TASK GOAL
Each line that includes the word "trash" should be copied from the records.

[Stored data entries]
+++

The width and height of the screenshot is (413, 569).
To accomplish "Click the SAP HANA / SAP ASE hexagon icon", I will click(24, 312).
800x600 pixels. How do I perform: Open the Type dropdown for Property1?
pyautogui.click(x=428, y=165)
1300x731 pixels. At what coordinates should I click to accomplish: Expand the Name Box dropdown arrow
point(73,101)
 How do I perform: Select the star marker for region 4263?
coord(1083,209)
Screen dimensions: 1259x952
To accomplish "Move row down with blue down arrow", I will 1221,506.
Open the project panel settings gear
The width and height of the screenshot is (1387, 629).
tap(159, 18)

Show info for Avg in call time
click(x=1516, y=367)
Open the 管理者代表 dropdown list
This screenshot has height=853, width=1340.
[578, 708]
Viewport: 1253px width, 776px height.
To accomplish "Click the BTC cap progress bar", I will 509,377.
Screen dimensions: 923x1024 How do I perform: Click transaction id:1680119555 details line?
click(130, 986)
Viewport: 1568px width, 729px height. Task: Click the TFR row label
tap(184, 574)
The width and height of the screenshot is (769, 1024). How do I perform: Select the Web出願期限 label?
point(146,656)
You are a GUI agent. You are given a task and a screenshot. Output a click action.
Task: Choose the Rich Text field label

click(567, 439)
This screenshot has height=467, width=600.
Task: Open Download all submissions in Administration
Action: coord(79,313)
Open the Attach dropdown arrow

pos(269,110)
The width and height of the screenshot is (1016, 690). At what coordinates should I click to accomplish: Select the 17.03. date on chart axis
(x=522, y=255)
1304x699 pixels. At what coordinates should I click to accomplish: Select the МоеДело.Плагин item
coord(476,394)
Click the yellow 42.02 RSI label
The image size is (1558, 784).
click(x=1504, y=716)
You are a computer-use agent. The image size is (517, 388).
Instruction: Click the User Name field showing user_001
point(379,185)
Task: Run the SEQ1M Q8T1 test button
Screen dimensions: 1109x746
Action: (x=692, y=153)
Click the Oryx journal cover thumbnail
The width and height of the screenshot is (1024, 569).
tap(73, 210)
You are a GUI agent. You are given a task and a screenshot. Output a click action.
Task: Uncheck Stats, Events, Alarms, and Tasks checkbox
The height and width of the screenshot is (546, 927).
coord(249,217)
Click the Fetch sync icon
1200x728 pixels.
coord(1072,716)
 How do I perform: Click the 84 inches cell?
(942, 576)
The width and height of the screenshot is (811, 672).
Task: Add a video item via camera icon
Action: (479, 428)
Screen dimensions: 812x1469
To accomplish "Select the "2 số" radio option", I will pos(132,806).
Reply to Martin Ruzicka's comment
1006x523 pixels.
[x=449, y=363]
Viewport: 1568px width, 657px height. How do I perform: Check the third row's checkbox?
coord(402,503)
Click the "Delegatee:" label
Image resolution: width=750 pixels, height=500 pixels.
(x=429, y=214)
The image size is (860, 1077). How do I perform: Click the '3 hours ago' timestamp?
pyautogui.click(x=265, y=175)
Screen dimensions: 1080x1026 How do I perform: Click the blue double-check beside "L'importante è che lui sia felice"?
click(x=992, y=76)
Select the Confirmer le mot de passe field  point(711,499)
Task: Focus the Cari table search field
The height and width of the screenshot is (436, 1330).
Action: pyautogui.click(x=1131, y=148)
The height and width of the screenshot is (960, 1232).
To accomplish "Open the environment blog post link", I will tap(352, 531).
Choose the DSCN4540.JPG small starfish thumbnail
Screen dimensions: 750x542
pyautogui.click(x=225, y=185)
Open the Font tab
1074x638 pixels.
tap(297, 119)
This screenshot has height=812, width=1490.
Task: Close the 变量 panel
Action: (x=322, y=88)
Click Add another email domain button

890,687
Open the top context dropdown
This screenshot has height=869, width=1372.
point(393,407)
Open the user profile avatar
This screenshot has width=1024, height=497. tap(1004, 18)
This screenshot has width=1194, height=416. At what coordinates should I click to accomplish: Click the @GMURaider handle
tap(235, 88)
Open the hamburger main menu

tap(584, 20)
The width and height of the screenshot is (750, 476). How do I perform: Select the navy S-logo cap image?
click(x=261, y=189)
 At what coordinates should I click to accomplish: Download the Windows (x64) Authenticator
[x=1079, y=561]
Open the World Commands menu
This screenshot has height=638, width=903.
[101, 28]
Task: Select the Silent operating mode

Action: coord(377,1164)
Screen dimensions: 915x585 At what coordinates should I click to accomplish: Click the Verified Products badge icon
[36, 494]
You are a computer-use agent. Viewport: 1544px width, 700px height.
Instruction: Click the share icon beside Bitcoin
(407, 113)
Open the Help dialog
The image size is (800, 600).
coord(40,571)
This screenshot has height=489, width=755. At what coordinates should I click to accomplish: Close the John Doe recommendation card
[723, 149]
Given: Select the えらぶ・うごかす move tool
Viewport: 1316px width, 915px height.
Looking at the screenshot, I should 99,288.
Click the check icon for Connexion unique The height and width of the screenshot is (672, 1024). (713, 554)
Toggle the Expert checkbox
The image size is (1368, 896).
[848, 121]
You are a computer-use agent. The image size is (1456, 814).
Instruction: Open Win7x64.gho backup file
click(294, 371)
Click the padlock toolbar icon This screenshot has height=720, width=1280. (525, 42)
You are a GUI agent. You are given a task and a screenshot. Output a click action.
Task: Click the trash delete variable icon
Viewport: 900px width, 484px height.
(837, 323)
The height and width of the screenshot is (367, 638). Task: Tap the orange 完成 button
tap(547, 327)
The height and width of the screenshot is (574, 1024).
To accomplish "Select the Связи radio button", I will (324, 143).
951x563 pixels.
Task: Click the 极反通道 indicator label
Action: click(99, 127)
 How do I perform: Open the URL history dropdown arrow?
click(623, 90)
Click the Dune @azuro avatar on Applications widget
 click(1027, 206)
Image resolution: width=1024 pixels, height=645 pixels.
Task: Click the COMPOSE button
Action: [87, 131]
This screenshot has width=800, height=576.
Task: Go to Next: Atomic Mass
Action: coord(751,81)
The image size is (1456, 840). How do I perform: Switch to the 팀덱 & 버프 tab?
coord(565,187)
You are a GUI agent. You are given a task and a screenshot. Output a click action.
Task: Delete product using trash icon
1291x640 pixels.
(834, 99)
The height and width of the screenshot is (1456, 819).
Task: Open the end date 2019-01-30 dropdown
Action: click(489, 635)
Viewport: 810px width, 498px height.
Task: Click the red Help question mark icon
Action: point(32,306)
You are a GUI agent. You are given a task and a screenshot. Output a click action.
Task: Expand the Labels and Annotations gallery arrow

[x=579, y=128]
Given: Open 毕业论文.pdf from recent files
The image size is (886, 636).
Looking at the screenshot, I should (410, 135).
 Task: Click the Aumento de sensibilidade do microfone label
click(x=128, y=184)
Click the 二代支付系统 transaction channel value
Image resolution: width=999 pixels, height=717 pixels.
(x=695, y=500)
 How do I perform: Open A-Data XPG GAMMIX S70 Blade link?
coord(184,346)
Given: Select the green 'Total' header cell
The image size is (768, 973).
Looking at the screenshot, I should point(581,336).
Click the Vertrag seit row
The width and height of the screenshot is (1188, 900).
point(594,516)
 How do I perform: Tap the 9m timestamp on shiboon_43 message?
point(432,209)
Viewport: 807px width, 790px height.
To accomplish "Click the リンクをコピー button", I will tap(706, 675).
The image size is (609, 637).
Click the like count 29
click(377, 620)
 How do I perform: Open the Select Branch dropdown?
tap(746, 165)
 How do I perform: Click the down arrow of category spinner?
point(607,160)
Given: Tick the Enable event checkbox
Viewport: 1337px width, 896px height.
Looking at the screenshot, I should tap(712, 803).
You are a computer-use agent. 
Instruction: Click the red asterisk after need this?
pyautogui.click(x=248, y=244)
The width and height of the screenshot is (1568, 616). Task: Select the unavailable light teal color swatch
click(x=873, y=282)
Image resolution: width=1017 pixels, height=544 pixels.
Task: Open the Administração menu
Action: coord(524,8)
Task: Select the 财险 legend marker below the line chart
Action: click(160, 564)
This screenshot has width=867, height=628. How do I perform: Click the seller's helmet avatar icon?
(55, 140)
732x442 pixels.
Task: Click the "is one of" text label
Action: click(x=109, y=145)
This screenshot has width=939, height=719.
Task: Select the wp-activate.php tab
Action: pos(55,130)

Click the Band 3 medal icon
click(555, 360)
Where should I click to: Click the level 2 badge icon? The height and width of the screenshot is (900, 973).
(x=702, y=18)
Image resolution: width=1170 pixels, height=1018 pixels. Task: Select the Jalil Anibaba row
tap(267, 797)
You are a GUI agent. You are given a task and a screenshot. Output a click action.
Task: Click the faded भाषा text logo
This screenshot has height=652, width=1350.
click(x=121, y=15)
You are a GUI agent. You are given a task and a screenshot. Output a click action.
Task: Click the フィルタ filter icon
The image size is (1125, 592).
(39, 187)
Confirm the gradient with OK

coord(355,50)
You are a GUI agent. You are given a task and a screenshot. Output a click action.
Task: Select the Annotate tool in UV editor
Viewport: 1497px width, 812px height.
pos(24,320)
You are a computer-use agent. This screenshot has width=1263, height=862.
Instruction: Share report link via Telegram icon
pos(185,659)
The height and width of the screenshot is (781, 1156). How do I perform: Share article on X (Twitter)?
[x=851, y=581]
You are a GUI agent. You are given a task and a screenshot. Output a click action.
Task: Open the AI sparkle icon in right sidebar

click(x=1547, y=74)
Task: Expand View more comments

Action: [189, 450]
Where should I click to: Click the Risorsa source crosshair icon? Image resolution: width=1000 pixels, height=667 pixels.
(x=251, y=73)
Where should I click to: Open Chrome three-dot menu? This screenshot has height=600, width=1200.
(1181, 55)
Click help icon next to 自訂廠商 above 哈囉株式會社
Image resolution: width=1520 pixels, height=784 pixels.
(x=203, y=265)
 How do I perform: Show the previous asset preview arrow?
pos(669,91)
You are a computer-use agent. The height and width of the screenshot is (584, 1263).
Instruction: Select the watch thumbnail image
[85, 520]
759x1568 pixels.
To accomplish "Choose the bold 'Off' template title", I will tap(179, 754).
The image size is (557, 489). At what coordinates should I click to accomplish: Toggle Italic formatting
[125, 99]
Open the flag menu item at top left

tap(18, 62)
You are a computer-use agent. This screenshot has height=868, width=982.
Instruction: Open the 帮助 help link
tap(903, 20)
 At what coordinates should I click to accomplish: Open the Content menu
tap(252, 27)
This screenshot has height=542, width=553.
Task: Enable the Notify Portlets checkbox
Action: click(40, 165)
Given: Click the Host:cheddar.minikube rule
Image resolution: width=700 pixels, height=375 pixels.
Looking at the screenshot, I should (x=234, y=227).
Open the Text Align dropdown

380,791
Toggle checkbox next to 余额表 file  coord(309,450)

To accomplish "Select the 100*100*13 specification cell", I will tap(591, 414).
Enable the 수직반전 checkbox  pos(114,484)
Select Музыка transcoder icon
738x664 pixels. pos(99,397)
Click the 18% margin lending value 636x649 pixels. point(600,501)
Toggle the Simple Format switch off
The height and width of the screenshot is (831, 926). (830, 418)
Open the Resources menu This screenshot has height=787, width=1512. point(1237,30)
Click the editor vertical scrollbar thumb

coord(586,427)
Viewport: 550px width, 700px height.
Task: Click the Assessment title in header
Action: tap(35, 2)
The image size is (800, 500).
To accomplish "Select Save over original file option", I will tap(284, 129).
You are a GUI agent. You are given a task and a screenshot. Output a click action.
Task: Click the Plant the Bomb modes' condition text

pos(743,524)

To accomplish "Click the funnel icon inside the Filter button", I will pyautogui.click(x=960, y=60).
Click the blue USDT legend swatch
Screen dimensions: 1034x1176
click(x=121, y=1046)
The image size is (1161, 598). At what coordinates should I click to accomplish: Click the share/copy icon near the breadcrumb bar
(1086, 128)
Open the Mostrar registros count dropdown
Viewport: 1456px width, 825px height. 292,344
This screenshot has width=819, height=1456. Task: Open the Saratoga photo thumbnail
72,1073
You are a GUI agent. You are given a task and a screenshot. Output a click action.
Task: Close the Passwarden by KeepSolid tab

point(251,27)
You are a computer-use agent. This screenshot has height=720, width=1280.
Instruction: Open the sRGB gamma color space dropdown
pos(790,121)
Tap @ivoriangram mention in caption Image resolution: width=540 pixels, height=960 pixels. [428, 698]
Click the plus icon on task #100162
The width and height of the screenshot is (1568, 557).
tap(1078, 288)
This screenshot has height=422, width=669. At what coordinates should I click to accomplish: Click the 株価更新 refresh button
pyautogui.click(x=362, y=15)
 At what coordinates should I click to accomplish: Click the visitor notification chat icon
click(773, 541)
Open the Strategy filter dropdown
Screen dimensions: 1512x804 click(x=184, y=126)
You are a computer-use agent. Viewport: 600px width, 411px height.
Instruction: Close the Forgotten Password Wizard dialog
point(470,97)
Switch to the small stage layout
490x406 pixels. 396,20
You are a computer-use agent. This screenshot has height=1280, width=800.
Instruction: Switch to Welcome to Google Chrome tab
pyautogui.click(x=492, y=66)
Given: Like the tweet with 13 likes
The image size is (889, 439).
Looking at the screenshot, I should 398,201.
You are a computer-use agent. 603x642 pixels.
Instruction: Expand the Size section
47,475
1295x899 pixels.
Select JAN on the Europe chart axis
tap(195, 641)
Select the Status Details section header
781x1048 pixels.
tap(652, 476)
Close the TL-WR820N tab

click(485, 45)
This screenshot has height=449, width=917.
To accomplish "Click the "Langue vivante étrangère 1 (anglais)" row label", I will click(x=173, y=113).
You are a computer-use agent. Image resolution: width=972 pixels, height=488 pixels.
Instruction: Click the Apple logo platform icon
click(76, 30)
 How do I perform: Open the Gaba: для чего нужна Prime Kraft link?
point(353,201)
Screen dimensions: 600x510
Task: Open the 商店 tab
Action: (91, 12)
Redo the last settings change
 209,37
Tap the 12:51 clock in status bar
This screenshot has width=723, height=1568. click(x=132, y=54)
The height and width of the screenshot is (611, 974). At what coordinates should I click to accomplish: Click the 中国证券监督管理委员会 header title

+++

YOUR SOLUTION
Task: Click the trash delete variable icon
Task: Delete product using trash icon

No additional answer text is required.